Wine Collection Storage
The History of Wine Collection Storage
In 1934 legal age Americans consumed less than 2 bottles of wine per year. Today the number has increased to over 32. With over 4.8 billion bottles of wine bought per year in America in 2017, storing this wine has become big business and, many wine enthusiasts know that moderate to severe temperature changes will drastically affect the quality and shelf life of the wine.
More than 3 million homes in America now have some type of storage for wine. From a basic, one temperature, 12 bottle cooler to multi-million dollar walk in cellars, America has become obsessed with, not just protecting their wine but, in many cases, making a statement to others of just how grand their collection is. And, it’s not just homeowners, many fine restaurants are now built around a massive central walk in wine cellar that their customers can peer into and ponder if they will splurge on a bottle of Opus One or maybe a Rothschild.
But, just how important is it to “store” your wine properly? Without getting into the chemical analysis and biology of enzymes and organisms, it is easy to assume that extreme temperatures variations are not good for anything. Consider what happens to a bowl of chili if it is left on the counter for two days…and then what happens when we just keep it in the fridge for the same amount of time. As we know, even the fridge does not keep the chili from going bad, eventually.
The same is true with wine. If it’s left out and room temperature (72-74), many wines can be “OK’ for maybe a few years. Put the temperature up to 80 and the wine’s shelf life drops dramatically. Just like food however, just because it’s in a wine storage cooler, doesn’t mean it will last for 20 years. In fact, most average wines truly only have a life expectancy of less than 10 years, even in proper wine storage. I know that it might be possible to eat something that has been canned for several years but it would not be advisable. The same is true of wine. Also, just as some foods last longer than others, there are wines which are specifically engineered to last longer. These tend to be European wines which actually do not fully “mature” for years. Wines like a fine Rothschild can be 30 years or older and still be good.

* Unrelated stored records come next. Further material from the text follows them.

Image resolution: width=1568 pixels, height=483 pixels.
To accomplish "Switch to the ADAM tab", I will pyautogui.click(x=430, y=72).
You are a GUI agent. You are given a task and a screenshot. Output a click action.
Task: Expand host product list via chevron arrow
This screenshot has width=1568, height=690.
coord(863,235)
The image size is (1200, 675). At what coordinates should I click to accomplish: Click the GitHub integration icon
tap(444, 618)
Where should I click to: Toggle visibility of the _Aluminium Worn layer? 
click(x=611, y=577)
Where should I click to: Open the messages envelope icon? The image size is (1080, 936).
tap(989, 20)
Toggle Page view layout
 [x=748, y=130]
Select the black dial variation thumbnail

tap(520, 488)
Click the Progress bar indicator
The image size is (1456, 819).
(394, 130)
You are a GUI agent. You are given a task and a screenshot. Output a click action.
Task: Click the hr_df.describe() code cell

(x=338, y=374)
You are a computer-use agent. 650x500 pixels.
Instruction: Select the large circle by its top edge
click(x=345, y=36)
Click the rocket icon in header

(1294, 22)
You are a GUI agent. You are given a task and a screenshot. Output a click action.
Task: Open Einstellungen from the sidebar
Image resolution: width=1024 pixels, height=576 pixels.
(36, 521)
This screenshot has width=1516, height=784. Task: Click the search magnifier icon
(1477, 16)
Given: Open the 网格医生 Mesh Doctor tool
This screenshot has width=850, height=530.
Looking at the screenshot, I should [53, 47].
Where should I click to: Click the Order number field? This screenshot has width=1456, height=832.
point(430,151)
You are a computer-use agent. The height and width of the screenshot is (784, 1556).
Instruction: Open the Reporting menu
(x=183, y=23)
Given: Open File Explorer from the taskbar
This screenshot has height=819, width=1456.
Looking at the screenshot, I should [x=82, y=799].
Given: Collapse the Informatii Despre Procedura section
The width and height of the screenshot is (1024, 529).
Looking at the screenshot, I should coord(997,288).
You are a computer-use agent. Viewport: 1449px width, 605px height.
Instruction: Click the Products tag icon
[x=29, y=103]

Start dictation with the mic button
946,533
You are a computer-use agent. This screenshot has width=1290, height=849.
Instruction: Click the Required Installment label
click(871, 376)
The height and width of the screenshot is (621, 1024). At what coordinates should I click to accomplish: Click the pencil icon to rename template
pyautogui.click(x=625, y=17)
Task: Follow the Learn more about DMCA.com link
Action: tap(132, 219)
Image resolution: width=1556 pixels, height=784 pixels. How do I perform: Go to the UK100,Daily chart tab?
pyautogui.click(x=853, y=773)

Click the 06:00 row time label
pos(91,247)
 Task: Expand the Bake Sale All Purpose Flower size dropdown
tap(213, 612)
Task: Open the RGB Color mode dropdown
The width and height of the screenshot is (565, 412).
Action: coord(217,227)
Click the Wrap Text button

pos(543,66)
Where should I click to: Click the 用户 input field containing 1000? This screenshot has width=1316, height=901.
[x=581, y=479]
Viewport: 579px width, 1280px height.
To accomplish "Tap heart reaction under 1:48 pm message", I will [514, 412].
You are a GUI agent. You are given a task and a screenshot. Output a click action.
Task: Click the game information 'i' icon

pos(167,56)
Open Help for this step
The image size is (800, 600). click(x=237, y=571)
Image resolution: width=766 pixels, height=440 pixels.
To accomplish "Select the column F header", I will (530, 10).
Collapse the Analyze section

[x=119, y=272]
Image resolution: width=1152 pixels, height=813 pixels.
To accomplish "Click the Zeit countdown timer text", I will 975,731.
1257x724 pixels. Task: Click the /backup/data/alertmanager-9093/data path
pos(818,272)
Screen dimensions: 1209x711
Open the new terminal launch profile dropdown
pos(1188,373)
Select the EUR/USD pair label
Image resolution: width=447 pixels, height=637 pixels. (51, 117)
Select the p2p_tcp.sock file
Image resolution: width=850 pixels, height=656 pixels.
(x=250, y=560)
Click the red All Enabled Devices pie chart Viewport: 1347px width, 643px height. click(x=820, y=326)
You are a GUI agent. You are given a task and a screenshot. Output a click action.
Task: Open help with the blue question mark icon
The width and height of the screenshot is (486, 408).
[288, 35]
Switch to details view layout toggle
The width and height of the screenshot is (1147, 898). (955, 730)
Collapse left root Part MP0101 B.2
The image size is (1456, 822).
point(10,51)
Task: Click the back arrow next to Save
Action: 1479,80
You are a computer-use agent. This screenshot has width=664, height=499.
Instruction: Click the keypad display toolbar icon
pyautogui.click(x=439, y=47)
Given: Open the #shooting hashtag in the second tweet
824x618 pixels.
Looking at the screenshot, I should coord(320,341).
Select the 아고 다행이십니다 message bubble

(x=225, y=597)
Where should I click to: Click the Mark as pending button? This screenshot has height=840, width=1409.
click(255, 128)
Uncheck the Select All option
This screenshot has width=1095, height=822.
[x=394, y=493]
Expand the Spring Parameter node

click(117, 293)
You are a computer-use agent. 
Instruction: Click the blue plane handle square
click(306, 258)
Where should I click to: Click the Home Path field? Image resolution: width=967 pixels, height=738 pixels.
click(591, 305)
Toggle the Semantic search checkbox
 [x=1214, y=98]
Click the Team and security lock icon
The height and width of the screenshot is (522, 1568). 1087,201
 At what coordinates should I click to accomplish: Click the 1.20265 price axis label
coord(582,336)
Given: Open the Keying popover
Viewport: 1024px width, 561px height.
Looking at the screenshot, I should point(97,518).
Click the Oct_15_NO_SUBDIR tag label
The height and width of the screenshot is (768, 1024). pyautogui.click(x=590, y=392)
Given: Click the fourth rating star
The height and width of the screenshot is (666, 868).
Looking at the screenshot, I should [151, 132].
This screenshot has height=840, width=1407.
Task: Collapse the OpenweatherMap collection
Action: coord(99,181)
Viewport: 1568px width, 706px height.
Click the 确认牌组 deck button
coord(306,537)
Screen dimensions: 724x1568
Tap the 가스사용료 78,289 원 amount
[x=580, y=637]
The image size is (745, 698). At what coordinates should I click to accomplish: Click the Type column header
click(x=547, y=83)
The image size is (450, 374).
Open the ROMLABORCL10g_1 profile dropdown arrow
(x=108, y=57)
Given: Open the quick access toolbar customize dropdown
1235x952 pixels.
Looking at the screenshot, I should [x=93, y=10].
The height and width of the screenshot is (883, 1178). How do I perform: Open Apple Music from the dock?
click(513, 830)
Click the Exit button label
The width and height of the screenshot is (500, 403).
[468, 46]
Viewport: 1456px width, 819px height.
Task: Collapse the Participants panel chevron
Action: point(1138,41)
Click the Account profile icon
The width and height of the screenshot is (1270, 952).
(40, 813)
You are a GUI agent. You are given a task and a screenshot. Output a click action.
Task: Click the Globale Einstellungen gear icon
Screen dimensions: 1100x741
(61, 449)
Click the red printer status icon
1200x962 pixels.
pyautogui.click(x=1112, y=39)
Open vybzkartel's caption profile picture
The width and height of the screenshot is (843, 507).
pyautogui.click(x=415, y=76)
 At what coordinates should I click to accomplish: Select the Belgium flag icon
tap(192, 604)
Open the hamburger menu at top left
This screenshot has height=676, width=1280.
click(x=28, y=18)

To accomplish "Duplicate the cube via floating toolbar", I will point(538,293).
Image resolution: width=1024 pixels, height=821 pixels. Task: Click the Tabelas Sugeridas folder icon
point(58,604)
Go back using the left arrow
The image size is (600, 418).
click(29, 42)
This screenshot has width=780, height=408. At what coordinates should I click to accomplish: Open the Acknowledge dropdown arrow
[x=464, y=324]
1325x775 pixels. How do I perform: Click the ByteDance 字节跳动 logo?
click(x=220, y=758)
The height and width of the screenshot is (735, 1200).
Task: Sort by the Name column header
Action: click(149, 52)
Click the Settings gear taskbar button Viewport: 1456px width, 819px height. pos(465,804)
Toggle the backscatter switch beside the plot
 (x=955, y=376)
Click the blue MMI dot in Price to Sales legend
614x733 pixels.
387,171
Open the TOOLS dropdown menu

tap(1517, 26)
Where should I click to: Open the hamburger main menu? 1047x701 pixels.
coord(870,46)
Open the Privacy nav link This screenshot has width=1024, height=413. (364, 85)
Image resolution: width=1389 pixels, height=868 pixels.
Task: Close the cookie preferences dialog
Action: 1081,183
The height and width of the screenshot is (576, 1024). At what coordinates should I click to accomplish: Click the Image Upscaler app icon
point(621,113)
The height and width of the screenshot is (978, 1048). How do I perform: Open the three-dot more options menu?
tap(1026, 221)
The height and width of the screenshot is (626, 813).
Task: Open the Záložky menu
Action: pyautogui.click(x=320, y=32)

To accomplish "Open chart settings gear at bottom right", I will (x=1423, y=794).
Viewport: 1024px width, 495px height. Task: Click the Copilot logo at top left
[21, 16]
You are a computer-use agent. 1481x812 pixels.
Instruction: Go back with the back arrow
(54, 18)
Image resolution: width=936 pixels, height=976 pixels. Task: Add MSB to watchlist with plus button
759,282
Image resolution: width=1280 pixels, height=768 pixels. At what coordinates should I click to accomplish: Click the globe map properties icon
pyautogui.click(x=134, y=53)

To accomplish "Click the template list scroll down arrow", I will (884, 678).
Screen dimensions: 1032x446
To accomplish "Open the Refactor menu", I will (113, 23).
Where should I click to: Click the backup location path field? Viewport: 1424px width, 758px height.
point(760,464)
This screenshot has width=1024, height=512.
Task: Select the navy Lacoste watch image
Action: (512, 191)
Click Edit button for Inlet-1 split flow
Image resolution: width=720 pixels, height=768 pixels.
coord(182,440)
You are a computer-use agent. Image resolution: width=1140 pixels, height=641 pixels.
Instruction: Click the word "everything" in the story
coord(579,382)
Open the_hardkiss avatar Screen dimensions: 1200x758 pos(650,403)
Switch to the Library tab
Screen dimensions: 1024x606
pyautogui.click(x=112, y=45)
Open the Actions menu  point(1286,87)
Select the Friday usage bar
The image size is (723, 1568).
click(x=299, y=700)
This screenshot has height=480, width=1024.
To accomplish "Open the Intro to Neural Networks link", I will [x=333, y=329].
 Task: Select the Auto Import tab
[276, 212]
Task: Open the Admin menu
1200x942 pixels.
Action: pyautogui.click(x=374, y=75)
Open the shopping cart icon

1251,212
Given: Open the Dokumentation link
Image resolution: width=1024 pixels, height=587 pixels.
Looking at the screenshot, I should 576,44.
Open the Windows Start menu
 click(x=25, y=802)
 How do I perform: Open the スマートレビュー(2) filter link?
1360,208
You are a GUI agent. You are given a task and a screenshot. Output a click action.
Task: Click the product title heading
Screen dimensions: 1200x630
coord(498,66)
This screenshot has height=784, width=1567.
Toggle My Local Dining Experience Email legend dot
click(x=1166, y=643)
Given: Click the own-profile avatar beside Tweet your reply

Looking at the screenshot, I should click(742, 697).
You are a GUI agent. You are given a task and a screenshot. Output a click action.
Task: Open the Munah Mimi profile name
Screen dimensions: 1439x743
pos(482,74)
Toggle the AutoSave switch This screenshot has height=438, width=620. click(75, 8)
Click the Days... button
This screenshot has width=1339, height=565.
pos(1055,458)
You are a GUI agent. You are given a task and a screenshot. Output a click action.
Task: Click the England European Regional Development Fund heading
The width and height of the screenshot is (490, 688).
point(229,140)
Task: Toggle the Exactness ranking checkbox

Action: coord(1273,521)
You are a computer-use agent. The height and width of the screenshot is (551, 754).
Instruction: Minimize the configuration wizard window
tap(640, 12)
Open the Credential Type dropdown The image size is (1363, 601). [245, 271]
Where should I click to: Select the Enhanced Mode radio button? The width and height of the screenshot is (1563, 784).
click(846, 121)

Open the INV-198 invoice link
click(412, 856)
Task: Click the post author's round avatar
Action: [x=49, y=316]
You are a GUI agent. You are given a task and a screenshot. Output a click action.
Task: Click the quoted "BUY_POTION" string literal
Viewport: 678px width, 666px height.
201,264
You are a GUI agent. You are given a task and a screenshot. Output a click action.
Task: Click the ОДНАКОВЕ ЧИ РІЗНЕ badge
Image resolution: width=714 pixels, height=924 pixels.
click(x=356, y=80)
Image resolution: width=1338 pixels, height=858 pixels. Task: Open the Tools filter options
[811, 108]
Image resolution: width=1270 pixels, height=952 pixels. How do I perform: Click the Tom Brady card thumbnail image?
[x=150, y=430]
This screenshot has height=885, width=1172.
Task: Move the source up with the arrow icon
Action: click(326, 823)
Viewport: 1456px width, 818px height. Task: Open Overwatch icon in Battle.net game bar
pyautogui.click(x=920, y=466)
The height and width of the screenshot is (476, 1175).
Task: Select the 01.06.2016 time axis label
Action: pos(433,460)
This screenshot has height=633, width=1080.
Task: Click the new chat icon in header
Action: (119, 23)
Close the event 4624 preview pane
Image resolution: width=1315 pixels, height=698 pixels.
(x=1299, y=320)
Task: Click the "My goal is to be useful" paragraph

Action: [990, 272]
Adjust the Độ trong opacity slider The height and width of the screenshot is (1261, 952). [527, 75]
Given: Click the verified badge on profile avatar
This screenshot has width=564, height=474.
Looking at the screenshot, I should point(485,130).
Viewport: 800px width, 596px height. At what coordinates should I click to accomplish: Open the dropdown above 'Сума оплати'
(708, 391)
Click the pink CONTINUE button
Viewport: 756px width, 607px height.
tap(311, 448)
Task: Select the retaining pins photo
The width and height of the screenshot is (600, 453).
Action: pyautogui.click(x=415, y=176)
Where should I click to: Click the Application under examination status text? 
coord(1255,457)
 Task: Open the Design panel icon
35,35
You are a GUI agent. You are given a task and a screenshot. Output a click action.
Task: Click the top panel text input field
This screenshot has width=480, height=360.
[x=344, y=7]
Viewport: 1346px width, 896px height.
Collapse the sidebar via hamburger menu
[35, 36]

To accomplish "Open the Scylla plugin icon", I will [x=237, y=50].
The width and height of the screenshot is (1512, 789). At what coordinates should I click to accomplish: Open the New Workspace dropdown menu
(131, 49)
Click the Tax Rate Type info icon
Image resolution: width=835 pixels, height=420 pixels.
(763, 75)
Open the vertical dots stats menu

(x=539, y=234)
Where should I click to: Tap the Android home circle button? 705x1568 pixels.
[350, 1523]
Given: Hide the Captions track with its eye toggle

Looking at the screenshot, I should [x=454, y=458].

A friend of mine, Claude Robbins, who owns The International Wine Guild, one of the nations’ largest wine schools, told me once that wine collectors often will count on a number of bottles in a case to be “bad” because of the age and region it was made in. He says that, “Even the subtlest changes in vibration, temperature and humidity can affect a prized case of wine and, that not all bottles in the case will react to these changes in the same manner.